I think everyone else has covered it very well. I believe the neediness comes from the deeper connection that develops and gets stronger over time. Don’t run from it tho. Embrace it. You should be able to talk to him about it. About everything. Remember communication is key and very important in this type of dynamic. Embrace your feelings whatever they may be and keep the communication open between you both.
So in other words what you are feeling is very normal. And you should never feel like you can’t talk about something with your dom. He may be a dom but he should still value your feelings and thoughts. Good luck and have fun!
Coming from the sub point of view, I think what youre feeling is normal for those of us in this dynamic. When you give someone yourself at such a complete, and raw level - you almost *have* to have emotions develop much quicker than say Joe Blow and Suzy Q who date once a week for 6 months before she decides to let him feel her butt, and then they go from there and talk about how it would be great to adopt a puppy together someday. That's not what we are, so our brains need and desire things much different from "social norms", for a lack of better words. Once I trusted my Sir enough to accept and trust him without hesitation or objection, it was game over for me. He's got me - completely and totally. There is no going back, and it's a done deal. I am trusting him with my mind, body, and soul completely because that's what he as a Dom is here to control, protect, love, nurish, etc. I think you'd feel much better if you got it all out and told him I personally have a problem talking in person .... Sir has me tasked with blogging on my tumblr page so that he can always know what's going on in my head. Most of the time I'm an open book with him, but I still get shy and embarrassed sometimes so he understands and just tells me to blog it out. It is important for you to trust enough to talk to him though, I *know* I can go to my Sir with anything - I mean anything - and I never have to worry about it being accepted. I know his punishments will be fair, his love will be even more fair, and he will always be there for comfort or whatever else I need so I don't have to feel any questions on if I can bring something up or not ... but I'm still a girl and sometimes I feel silly talking about certain things or describing how a certain thing felt, so the blog helps a ton. If you don't feel that way yet as far as confidence with what you can talk to him about, that may be another good thing to talk to him about so that you can help broaden and deepen your connection. It won't all happen over night, but it will happen quick and I don't think anything you're feeling is outside of the normal in any way
I can not add anymore to what has been said as there is no more room.

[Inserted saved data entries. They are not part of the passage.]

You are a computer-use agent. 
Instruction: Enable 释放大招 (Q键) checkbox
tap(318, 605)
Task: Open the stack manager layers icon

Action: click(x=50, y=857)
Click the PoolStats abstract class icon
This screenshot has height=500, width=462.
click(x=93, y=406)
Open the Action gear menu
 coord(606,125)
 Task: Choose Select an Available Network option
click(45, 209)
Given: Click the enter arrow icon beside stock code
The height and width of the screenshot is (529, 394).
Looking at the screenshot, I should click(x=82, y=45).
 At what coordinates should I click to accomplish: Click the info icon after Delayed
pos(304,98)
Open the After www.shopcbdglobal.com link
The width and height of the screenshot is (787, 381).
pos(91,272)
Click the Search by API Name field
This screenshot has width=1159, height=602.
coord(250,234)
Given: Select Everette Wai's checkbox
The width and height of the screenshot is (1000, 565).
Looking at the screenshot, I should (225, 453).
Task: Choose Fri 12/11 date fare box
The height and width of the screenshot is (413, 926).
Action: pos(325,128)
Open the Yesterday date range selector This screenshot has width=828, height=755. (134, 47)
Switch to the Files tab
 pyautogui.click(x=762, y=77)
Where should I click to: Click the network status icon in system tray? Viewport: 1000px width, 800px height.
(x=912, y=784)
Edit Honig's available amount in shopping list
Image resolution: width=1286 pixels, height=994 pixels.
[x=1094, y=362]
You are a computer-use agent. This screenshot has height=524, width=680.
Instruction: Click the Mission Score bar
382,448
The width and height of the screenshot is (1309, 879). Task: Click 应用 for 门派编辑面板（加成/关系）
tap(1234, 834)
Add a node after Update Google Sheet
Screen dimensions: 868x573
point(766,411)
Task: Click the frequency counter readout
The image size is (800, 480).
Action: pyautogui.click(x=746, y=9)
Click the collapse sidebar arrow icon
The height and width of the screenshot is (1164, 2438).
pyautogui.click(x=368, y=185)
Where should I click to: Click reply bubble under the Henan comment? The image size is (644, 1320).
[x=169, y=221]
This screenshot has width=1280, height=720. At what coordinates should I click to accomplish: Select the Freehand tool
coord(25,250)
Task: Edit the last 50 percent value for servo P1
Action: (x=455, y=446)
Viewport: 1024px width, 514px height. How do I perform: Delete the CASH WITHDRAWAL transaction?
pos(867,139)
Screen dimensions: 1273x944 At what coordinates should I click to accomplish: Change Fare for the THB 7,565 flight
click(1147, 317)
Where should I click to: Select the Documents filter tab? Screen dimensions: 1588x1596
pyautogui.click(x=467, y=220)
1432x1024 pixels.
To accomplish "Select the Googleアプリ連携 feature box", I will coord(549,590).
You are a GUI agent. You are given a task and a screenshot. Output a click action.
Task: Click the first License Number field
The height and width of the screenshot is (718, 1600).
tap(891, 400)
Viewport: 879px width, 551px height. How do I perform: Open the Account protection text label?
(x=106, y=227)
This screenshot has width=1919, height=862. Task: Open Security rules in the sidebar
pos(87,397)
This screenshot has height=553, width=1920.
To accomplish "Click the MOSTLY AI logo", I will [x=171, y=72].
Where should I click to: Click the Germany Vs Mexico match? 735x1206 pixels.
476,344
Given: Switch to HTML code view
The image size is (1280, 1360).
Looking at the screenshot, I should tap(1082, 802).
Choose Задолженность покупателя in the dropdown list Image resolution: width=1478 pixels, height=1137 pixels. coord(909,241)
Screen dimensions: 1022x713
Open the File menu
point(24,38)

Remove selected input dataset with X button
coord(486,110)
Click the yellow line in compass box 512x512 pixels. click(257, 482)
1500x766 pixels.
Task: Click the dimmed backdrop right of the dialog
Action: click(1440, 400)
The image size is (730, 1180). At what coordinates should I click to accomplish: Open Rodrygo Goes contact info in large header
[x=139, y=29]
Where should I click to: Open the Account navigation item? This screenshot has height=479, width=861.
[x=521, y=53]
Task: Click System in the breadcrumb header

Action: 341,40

In our relationship, Kitty (and I) love cuddles and kisses and she gets as many as she wants.
She is never denied.
My hand is always on her thigh when we are in the car, we hold hands or hook fingers when out and about, and she even gets a butt smacked when she gets into the car.
I always try to open the passenger door for her.
Come to think if it, I have always held my sub's hand or pulled them close to me (e.g.in an elevator) and it's quite natural for me to do.
I want them to constantly feel they are desired, wanted, protected.
Thing is take it slow its only been a month fine to be needy but keep your self busy it can really take a year to really get to know someone built the love first.Your a women you can speak your mind BDSM is about communication being open and honest time and place for everything.
There's nothin wrong with being needy, especially for you baby girl and Daddy's daughter types. It's natural to you. But neediness can go overboard. I knew a needy girl once. She wanted to call work everyday, 3 or 4 times a day, follow me around at home while I worked in the yard and out in the garage. I told her right up front that I am much to busy and involved at work for any personal phone calls and that she couldn't shadow me all while I tried to work at home, but that I am all hers when we are at home relaxing or out together somewhere. I gave her ideas how she could spend her time constructively while I was working. Eventually she became unhappy with that arrangement to the point of leaving. But I think she had some mental issues. I hope she is happy now wherever she is.